- _Input for this task_:
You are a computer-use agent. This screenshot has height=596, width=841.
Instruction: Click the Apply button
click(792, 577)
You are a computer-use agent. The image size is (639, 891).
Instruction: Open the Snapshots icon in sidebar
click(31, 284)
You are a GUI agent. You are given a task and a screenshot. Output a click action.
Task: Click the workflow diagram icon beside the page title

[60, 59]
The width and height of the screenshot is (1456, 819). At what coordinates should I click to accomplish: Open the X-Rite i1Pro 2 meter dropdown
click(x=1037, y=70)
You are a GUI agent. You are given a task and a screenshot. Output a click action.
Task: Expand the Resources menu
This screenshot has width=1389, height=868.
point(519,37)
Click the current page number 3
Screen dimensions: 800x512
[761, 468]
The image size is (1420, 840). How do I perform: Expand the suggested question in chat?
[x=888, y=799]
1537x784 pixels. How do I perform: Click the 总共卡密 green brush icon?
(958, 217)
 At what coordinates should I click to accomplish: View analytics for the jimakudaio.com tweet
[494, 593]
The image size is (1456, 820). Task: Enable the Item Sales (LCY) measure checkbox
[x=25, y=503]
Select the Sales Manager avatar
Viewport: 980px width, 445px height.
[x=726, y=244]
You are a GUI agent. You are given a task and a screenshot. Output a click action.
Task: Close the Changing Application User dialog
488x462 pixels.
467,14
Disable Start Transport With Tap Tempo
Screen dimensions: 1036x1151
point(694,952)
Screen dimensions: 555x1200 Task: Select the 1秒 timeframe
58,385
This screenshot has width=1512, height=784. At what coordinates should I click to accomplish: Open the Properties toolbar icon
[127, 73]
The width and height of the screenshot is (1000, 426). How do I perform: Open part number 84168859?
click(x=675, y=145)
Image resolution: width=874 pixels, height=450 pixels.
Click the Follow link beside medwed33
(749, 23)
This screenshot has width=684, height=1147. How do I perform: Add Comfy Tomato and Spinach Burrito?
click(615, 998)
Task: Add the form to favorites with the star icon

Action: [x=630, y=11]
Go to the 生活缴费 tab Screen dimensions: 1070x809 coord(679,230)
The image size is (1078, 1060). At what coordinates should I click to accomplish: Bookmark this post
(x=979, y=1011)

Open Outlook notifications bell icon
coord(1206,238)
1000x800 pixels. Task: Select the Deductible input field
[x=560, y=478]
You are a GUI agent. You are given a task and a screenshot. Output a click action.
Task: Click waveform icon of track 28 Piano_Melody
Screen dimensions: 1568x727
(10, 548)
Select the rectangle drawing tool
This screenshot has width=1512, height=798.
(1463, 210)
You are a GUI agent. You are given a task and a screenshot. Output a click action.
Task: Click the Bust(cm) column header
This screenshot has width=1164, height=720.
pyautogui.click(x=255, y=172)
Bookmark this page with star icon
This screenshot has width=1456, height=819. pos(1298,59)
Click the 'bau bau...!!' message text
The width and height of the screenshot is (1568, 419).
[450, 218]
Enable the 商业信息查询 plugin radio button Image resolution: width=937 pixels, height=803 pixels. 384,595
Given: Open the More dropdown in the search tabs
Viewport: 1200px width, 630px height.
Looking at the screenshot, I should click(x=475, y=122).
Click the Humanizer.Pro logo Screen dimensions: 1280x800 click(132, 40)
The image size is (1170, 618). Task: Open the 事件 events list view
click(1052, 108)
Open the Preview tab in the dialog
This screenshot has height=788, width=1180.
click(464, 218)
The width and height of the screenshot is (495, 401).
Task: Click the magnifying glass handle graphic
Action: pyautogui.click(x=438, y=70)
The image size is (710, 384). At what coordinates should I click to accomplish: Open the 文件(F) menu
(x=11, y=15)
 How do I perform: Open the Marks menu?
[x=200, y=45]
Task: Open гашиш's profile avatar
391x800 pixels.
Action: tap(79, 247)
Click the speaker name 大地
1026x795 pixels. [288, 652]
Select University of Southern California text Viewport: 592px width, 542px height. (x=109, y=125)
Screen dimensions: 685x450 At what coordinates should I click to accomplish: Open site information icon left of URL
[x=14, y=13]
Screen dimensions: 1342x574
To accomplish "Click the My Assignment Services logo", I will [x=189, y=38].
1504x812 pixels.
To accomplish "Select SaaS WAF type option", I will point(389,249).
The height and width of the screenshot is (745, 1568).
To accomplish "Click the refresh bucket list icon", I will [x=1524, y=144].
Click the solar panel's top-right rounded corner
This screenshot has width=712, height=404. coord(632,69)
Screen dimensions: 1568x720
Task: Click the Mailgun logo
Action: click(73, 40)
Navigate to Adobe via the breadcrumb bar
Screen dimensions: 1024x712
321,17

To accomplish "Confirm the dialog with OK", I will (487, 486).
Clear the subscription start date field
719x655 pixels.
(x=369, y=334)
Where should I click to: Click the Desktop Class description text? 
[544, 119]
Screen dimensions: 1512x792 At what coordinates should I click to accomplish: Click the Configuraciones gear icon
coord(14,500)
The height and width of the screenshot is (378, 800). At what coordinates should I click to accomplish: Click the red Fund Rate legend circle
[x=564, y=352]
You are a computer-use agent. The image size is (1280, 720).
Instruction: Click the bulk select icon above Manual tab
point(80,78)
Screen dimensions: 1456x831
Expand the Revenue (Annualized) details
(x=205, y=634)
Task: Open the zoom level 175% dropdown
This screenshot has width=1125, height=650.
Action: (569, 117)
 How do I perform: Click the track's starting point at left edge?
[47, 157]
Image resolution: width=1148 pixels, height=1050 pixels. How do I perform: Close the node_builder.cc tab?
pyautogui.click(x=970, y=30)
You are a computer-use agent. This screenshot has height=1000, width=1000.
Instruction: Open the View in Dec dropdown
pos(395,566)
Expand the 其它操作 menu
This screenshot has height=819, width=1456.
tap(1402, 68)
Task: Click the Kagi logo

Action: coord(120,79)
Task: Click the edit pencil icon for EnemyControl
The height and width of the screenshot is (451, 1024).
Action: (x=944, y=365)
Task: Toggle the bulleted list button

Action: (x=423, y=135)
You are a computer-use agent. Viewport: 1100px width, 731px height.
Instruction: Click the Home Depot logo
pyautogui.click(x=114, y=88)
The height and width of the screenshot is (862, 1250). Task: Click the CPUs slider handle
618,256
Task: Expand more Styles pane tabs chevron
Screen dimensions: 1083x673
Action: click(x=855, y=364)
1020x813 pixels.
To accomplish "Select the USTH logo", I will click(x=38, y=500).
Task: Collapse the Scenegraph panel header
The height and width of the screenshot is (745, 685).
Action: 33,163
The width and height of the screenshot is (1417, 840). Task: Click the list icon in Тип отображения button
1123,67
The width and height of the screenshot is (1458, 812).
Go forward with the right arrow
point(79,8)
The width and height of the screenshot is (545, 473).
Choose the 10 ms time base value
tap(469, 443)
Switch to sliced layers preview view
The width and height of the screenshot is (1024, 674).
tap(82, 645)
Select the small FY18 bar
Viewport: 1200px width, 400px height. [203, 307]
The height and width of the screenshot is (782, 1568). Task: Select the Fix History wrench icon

- _Problem requirements_: Render every line of the records above as a numbered list, skipping any blank lines.

- _Exercise result_:
1. You are a computer-use agent. This screenshot has height=596, width=841.
2. Instruction: Click the Apply button
3. click(792, 577)
4. You are a computer-use agent. The image size is (639, 891).
5. Instruction: Open the Snapshots icon in sidebar
6. click(31, 284)
7. You are a GUI agent. You are given a task and a screenshot. Output a click action.
8. Task: Click the workflow diagram icon beside the page title
9. [60, 59]
10. The width and height of the screenshot is (1456, 819). At what coordinates should I click to accomplish: Open the X-Rite i1Pro 2 meter dropdown
11. click(x=1037, y=70)
12. You are a GUI agent. You are given a task and a screenshot. Output a click action.
13. Task: Expand the Resources menu
14. This screenshot has width=1389, height=868.
15. point(519,37)
16. Click the current page number 3
17. Screen dimensions: 800x512
18. [761, 468]
19. The image size is (1420, 840). How do I perform: Expand the suggested question in chat?
20. [x=888, y=799]
21. 1537x784 pixels. How do I perform: Click the 总共卡密 green brush icon?
22. (958, 217)
23.  At what coordinates should I click to accomplish: View analytics for the jimakudaio.com tweet
24. [494, 593]
25. The image size is (1456, 820). Task: Enable the Item Sales (LCY) measure checkbox
26. [x=25, y=503]
27. Select the Sales Manager avatar
28. Viewport: 980px width, 445px height.
29. [x=726, y=244]
30. You are a GUI agent. You are given a task and a screenshot. Output a click action.
31. Task: Close the Changing Application User dialog
32. 488x462 pixels.
33. 467,14
34. Disable Start Transport With Tap Tempo
35. Screen dimensions: 1036x1151
36. point(694,952)
37. Screen dimensions: 555x1200 Task: Select the 1秒 timeframe
38. 58,385
39. This screenshot has width=1512, height=784. At what coordinates should I click to accomplish: Open the Properties toolbar icon
40. [127, 73]
41. The width and height of the screenshot is (1000, 426). How do I perform: Open part number 84168859?
42. click(x=675, y=145)
43. Image resolution: width=874 pixels, height=450 pixels.
44. Click the Follow link beside medwed33
45. (749, 23)
46. This screenshot has width=684, height=1147. How do I perform: Add Comfy Tomato and Spinach Burrito?
47. click(615, 998)
48. Task: Add the form to favorites with the star icon
49. Action: [x=630, y=11]
50. Go to the 生活缴费 tab Screen dimensions: 1070x809 coord(679,230)
51. The image size is (1078, 1060). At what coordinates should I click to accomplish: Bookmark this post
52. (x=979, y=1011)
53. Open Outlook notifications bell icon
54. coord(1206,238)
55. 1000x800 pixels. Task: Select the Deductible input field
56. [x=560, y=478]
57. You are a GUI agent. You are given a task and a screenshot. Output a click action.
58. Task: Click waveform icon of track 28 Piano_Melody
59. Screen dimensions: 1568x727
60. (10, 548)
61. Select the rectangle drawing tool
62. This screenshot has width=1512, height=798.
63. (1463, 210)
64. You are a GUI agent. You are given a task and a screenshot. Output a click action.
65. Task: Click the Bust(cm) column header
66. This screenshot has width=1164, height=720.
67. pyautogui.click(x=255, y=172)
68. Bookmark this page with star icon
69. This screenshot has width=1456, height=819. pos(1298,59)
70. Click the 'bau bau...!!' message text
71. The width and height of the screenshot is (1568, 419).
72. [450, 218]
73. Enable the 商业信息查询 plugin radio button Image resolution: width=937 pixels, height=803 pixels. 384,595
74. Given: Open the More dropdown in the search tabs
75. Viewport: 1200px width, 630px height.
76. Looking at the screenshot, I should click(x=475, y=122).
77. Click the Humanizer.Pro logo Screen dimensions: 1280x800 click(132, 40)
78. The image size is (1170, 618). Task: Open the 事件 events list view
79. click(1052, 108)
80. Open the Preview tab in the dialog
81. This screenshot has height=788, width=1180.
82. click(464, 218)
83. The width and height of the screenshot is (495, 401).
84. Task: Click the magnifying glass handle graphic
85. Action: pyautogui.click(x=438, y=70)
86. The image size is (710, 384). At what coordinates should I click to accomplish: Open the 文件(F) menu
87. (x=11, y=15)
88.  How do I perform: Open the Marks menu?
89. [x=200, y=45]
90. Task: Open гашиш's profile avatar
91. 391x800 pixels.
92. Action: tap(79, 247)
93. Click the speaker name 大地
94. 1026x795 pixels. [288, 652]
95. Select University of Southern California text Viewport: 592px width, 542px height. (x=109, y=125)
96. Screen dimensions: 685x450 At what coordinates should I click to accomplish: Open site information icon left of URL
97. [x=14, y=13]
98. Screen dimensions: 1342x574
99. To accomplish "Click the My Assignment Services logo", I will [x=189, y=38].
100. 1504x812 pixels.
101. To accomplish "Select SaaS WAF type option", I will point(389,249).
102. The height and width of the screenshot is (745, 1568).
103. To accomplish "Click the refresh bucket list icon", I will [x=1524, y=144].
104. Click the solar panel's top-right rounded corner
105. This screenshot has width=712, height=404. coord(632,69)
106. Screen dimensions: 1568x720
107. Task: Click the Mailgun logo
108. Action: click(73, 40)
109. Navigate to Adobe via the breadcrumb bar
110. Screen dimensions: 1024x712
111. 321,17
112. To accomplish "Confirm the dialog with OK", I will (487, 486).
113. Clear the subscription start date field
114. 719x655 pixels.
115. (x=369, y=334)
116. Where should I click to: Click the Desktop Class description text? 
117. [544, 119]
118. Screen dimensions: 1512x792 At what coordinates should I click to accomplish: Click the Configuraciones gear icon
119. coord(14,500)
120. The height and width of the screenshot is (378, 800). At what coordinates should I click to accomplish: Click the red Fund Rate legend circle
121. [x=564, y=352]
122. You are a computer-use agent. The image size is (1280, 720).
123. Instruction: Click the bulk select icon above Manual tab
124. point(80,78)
125. Screen dimensions: 1456x831
126. Expand the Revenue (Annualized) details
127. (x=205, y=634)
128. Task: Open the zoom level 175% dropdown
129. This screenshot has width=1125, height=650.
130. Action: (569, 117)
131.  How do I perform: Click the track's starting point at left edge?
132. [47, 157]
133. Image resolution: width=1148 pixels, height=1050 pixels. How do I perform: Close the node_builder.cc tab?
134. pyautogui.click(x=970, y=30)
135. You are a computer-use agent. This screenshot has height=1000, width=1000.
136. Instruction: Open the View in Dec dropdown
137. pos(395,566)
138. Expand the 其它操作 menu
139. This screenshot has height=819, width=1456.
140. tap(1402, 68)
141. Task: Click the Kagi logo
142. Action: coord(120,79)
143. Task: Click the edit pencil icon for EnemyControl
144. The height and width of the screenshot is (451, 1024).
145. Action: (x=944, y=365)
146. Task: Toggle the bulleted list button
147. Action: (x=423, y=135)
148. You are a computer-use agent. Viewport: 1100px width, 731px height.
149. Instruction: Click the Home Depot logo
150. pyautogui.click(x=114, y=88)
151. The height and width of the screenshot is (862, 1250). Task: Click the CPUs slider handle
152. 618,256
153. Task: Expand more Styles pane tabs chevron
154. Screen dimensions: 1083x673
155. Action: click(x=855, y=364)
156. 1020x813 pixels.
157. To accomplish "Select the USTH logo", I will click(x=38, y=500).
158. Task: Collapse the Scenegraph panel header
159. The height and width of the screenshot is (745, 685).
160. Action: 33,163
161. The width and height of the screenshot is (1417, 840). Task: Click the list icon in Тип отображения button
162. 1123,67
163. The width and height of the screenshot is (1458, 812).
164. Go forward with the right arrow
165. point(79,8)
166. The width and height of the screenshot is (545, 473).
167. Choose the 10 ms time base value
168. tap(469, 443)
169. Switch to sliced layers preview view
170. The width and height of the screenshot is (1024, 674).
171. tap(82, 645)
172. Select the small FY18 bar
173. Viewport: 1200px width, 400px height. [203, 307]
174. The height and width of the screenshot is (782, 1568). Task: Select the Fix History wrench icon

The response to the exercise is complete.